Borrower or saver: What ECB rate cut means for your pocket
Competition should keep variable rates edging lower
What will the ECB decision mean for borrowers and savers. Here are the quick takeaways from today’s announcement, in terms of how it will affect your pocket.
1. Borrowers: In a surprise move, the ECB cut its main refinancing rate, already at a historic low of 0.05 per cent, to zero per cent. This will mean tracker mortgage rates will fall by the same amount. The cash savings will be small - around €3 to €4 a month for many of the 400,000 or so tracker mortgage holders in the country. This move, and a separate decision by the ECB to cut the rate it gives banks who deposit funds with it deeper into negative territory, show that interest rates are going to stay low for a long time to come. The market is not anticipating any increase from the ECB for years to come - though of course markets have been wrong in the past.
The important message for tracker mortgage holders is not that they will be able to afford an additional pint every few weeks, but rather that they will not face a rise in repayments for some years.
Also, the low interest rate environment should mean competition remains in the market and this should keep standard variable mortgage rates (SVR’s) edging lower. Already borrowers are seeing these rates fall a bit, though there has been greater competition in offering fixed rate products, as banks try to tie borrowers in, fearing increased competition in the months ahead. New competition may also lead to the main SVR rates continuing to edge down – certainly for new business – particular as new players enter the market. For borrowers deciding whether to take a new loan, or move from an SVR to a fixed rate products, these are important trends.
2. Savers: Returns to savers are on the floor and are going to stay there. Today’s ECB action underpins this. Banks are trying to hold their profit margins at reasonable rates and with borrowing rates under downward pressure, deposit rates face the same outlook. Demand deposits for personal customers and also for businesses are already as close to zero as almost makes no difference in many cases. Some slightly better deals are available, subject to terms and conditions, and depositors get a bit more if they are prepared to lock their money up. And with inflation effectively zero too, at least depositors are not seeting the real value of their cash eroded by price rises.
Banks are now likely to continue to trim these deposit rates where they can to protect their margins in so far as is possible. Some have already complained to the ECB about the impact on their margins of the negative deposit rates now on offer to them from the ECB . It is unlikely that banks will follow the ECB and actually offer negative rates to depositors, for the simple reason that they do not want them to move their money elsewhere, or keep it under the mattress.

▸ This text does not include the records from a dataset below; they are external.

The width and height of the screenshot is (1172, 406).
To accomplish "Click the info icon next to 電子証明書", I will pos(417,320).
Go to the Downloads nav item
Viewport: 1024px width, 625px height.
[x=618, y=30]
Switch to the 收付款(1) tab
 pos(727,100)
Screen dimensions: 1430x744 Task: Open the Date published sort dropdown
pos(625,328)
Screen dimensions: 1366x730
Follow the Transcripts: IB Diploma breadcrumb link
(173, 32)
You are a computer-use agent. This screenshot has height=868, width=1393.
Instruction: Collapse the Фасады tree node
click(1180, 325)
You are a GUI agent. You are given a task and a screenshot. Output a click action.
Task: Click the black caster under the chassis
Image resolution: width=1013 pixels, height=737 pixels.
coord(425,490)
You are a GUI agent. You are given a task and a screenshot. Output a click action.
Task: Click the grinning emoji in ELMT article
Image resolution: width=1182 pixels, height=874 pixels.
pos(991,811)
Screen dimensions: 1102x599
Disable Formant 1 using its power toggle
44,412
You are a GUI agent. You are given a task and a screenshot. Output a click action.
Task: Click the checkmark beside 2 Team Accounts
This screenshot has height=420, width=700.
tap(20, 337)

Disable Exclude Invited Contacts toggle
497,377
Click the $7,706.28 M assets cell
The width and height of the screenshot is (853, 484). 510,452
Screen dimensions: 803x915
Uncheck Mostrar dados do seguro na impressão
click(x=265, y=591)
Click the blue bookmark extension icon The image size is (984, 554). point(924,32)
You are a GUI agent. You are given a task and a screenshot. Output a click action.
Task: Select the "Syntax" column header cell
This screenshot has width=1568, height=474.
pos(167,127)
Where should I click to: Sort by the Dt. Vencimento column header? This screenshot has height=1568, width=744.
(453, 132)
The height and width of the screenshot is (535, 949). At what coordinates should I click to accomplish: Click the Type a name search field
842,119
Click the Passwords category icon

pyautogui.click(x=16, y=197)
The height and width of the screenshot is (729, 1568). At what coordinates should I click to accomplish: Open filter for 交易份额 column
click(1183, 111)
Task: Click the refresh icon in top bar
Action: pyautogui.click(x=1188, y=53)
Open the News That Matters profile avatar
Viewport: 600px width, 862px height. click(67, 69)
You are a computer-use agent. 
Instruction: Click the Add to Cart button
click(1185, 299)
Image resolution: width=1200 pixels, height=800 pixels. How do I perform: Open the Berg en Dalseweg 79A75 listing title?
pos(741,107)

For depositors, the choice is whether to leave their money in the bank earning very little, or take the risk of a stock market investment or putting cash into a so-called “structured” product offered now by many advisers. These offer some possibility of a higher return, but will involve some risk and some fees. For the moment advisers say that many savers are resigning themselves to getting little or no return, having content themselves with keeping their money safe and having instant access to it. Like borrowers , they are having to adapt to a world where interest rates are low, and are going to remain low for a long time to come.